Oubliez "Gorillaz", oubliez "Demon Days", ces séries B à petit budget : avec "Plastic Beach", tout est vu en plus grand. Format XXXXXXL. Le casting est renversant : de Lou Reed à Snoop Dogg en passant par Gruff Rhys, Mos Def, les deux ex-Clash Mick Jones et Paul Simonon - et on en passe encore quelques-uns. La campagne publicitaire est évidemment à l’avenant, impossible d’échapper aux graphismes de Jamie Hewlett placardés sur tout ce qui peut faire office de cloison. Pour le retour aux affaires de son grand singe, Damon Albarn sort ses petits bras musclés et semble bien décidé à montrer qui est le plus fort. Comme toujours avec lui, on a instinctivement envie de sortir les griffes... et il faut bien avouer qu’une fois de plus, on en reste pour nos frais. Collectif anglais .
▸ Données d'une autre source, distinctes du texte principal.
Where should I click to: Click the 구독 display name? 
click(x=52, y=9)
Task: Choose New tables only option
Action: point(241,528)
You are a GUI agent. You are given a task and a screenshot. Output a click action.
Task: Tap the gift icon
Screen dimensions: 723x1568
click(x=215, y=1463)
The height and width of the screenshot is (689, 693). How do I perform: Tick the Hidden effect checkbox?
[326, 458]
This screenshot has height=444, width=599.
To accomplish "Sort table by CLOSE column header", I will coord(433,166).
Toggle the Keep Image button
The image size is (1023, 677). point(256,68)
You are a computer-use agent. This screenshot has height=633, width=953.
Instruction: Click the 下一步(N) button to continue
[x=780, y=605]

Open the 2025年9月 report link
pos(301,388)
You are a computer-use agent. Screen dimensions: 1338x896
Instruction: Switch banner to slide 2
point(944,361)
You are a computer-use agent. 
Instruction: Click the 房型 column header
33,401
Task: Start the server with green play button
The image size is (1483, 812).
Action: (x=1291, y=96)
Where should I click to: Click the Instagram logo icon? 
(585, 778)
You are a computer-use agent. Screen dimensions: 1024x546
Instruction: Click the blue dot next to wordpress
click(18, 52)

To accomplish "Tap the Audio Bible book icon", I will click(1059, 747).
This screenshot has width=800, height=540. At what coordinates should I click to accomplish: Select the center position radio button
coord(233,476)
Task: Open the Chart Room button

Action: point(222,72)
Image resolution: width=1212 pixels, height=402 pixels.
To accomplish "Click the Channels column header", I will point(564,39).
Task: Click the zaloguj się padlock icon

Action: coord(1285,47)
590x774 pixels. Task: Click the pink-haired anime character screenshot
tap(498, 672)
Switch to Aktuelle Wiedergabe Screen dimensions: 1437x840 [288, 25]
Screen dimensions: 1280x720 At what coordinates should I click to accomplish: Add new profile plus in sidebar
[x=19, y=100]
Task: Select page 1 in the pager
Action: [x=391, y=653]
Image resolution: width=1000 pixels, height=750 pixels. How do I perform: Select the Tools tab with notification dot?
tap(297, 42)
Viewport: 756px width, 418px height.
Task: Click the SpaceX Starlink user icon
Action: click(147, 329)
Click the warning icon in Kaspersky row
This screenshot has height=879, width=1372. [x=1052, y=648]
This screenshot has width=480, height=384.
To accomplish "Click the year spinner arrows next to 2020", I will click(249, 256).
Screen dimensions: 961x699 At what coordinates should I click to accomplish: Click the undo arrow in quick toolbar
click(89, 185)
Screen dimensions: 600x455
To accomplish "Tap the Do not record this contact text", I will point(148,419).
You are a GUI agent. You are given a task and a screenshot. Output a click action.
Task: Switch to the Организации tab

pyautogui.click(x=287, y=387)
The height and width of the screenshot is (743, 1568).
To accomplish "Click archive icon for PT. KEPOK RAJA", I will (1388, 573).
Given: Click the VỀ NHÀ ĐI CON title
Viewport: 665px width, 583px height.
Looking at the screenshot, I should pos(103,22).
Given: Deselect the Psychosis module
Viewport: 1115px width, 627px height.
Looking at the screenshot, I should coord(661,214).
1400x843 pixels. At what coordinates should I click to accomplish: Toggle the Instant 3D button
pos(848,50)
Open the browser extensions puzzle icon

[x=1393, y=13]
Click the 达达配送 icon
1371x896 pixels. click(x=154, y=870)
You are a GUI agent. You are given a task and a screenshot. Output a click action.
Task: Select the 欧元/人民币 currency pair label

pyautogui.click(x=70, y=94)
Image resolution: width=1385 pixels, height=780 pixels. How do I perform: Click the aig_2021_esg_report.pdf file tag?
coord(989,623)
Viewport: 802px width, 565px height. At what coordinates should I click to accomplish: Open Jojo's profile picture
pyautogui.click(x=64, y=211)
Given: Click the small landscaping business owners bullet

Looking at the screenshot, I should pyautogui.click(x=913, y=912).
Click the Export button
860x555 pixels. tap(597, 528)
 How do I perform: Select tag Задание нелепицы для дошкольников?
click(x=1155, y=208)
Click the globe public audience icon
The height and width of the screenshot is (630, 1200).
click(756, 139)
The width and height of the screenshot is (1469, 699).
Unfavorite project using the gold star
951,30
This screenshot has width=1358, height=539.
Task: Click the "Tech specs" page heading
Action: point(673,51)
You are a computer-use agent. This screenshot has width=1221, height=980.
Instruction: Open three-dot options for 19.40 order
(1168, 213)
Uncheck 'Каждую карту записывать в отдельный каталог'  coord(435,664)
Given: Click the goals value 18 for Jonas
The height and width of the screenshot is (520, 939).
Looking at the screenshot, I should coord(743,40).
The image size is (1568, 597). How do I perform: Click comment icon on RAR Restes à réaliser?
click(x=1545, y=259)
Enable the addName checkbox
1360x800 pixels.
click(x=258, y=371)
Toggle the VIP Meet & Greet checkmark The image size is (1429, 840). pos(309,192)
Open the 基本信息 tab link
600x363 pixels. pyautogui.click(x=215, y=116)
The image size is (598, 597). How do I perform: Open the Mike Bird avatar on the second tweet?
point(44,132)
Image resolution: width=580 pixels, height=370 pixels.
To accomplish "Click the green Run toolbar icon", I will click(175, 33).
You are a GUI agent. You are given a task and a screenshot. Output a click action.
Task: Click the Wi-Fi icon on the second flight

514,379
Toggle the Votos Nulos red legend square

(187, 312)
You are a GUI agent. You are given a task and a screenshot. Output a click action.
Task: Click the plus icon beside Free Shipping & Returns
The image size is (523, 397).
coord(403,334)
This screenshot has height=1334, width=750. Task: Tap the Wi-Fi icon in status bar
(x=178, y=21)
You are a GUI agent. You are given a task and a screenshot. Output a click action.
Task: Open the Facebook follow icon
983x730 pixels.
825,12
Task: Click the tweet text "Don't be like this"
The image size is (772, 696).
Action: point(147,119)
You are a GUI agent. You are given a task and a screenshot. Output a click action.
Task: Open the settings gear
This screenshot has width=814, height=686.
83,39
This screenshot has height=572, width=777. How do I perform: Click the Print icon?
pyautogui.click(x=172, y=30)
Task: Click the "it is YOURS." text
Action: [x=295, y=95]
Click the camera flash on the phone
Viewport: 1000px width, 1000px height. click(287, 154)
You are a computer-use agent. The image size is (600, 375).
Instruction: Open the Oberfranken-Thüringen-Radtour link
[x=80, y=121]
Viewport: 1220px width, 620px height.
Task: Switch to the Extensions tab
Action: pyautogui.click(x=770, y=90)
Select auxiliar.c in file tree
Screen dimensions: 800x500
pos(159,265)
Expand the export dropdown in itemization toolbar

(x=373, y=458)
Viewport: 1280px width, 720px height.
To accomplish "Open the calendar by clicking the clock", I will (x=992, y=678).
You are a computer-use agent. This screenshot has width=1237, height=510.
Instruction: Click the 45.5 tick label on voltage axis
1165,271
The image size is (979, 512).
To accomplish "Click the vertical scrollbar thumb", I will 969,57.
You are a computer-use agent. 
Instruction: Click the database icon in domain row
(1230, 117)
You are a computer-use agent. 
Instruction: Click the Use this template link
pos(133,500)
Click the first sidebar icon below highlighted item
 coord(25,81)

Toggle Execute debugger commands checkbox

Ce n’est pas cette fois-ci qu’on dégustera du primate haché : même avec la meilleure volonté du monde, il faudrait être de bien mauvais foi pour dézinguer un tel disque. Mieux encore, le groupe virtuel signe là son meilleur album. Certes, on n’y croise pas forcément de machine de guerre à l’immédiateté éclatante comme Clint Eastwood ou Feel Good Inc. Mais, outre des gimmicks bien vus et des featurings à se pincer, la grande force de "Plastic Beach" réside dans son homogénéité.
Unité de ton d’abord : là où les précédents albums organisaient un zapping frénétique de styles, à y perdre l’auditeur noyé sous les références, Albarn choisit de mieux canaliser son super-non-groupe. Le parti-pris est pourtant ambitieux, très orienté vers une électronique assez froide, malaisante, parfaitement symbolisée par l’infectieux single Stylo. Mais la formule est très travaillée et dangereusement addictive : approche minimaliste, son énorme, accroches mélodiques savamment distillées (Empire Ants, Plastic Beach ou encore Superfast Jellyfish), Damon et ses potes laborantins ont élaboré une formule redoutable.
Ensuite, il faut bien l’avouer : avec Gorillaz, on avait pris l’habitude de se sentir un rien floué, avec des albums mal fagotés, de nombreux morceaux hautement dispensables faisant office de remplissage. Que l’on se rassure, il y a bien des tubes, il sont juste (un peu) dissimulés, presque rebutants à la première écoute : si On Melancholy Hill est une merveille cyber-pop immédiate, il faut trois écoutes pour s’habituer à Stylo (probablement une centaine pour s’en défaire, on n’a pas encore atteint le quota), et il faut attendre plusieurs minutes pour que Empire Ants prenne son essor extatique. Mais "Plastic Beach" s’avère bien plus cohérent, avec moins de sommets évidents et surtout moins de plages d’ennui...
Bref, pour la première fois le concept fumeux et un peu casse-bonbons imaginé par Hewlett et Albarn apparaît secondaire et s’efface largement devant la qualité d’un véritable album, intelligent, exigeant, diablement bien conçu. Pour la première fois, on a envie de croire que derrière Gorillaz se profile une vraie idée de (bonne) musique, une notion de variété haut de gamme, à laquelle on a envie d’adhérer.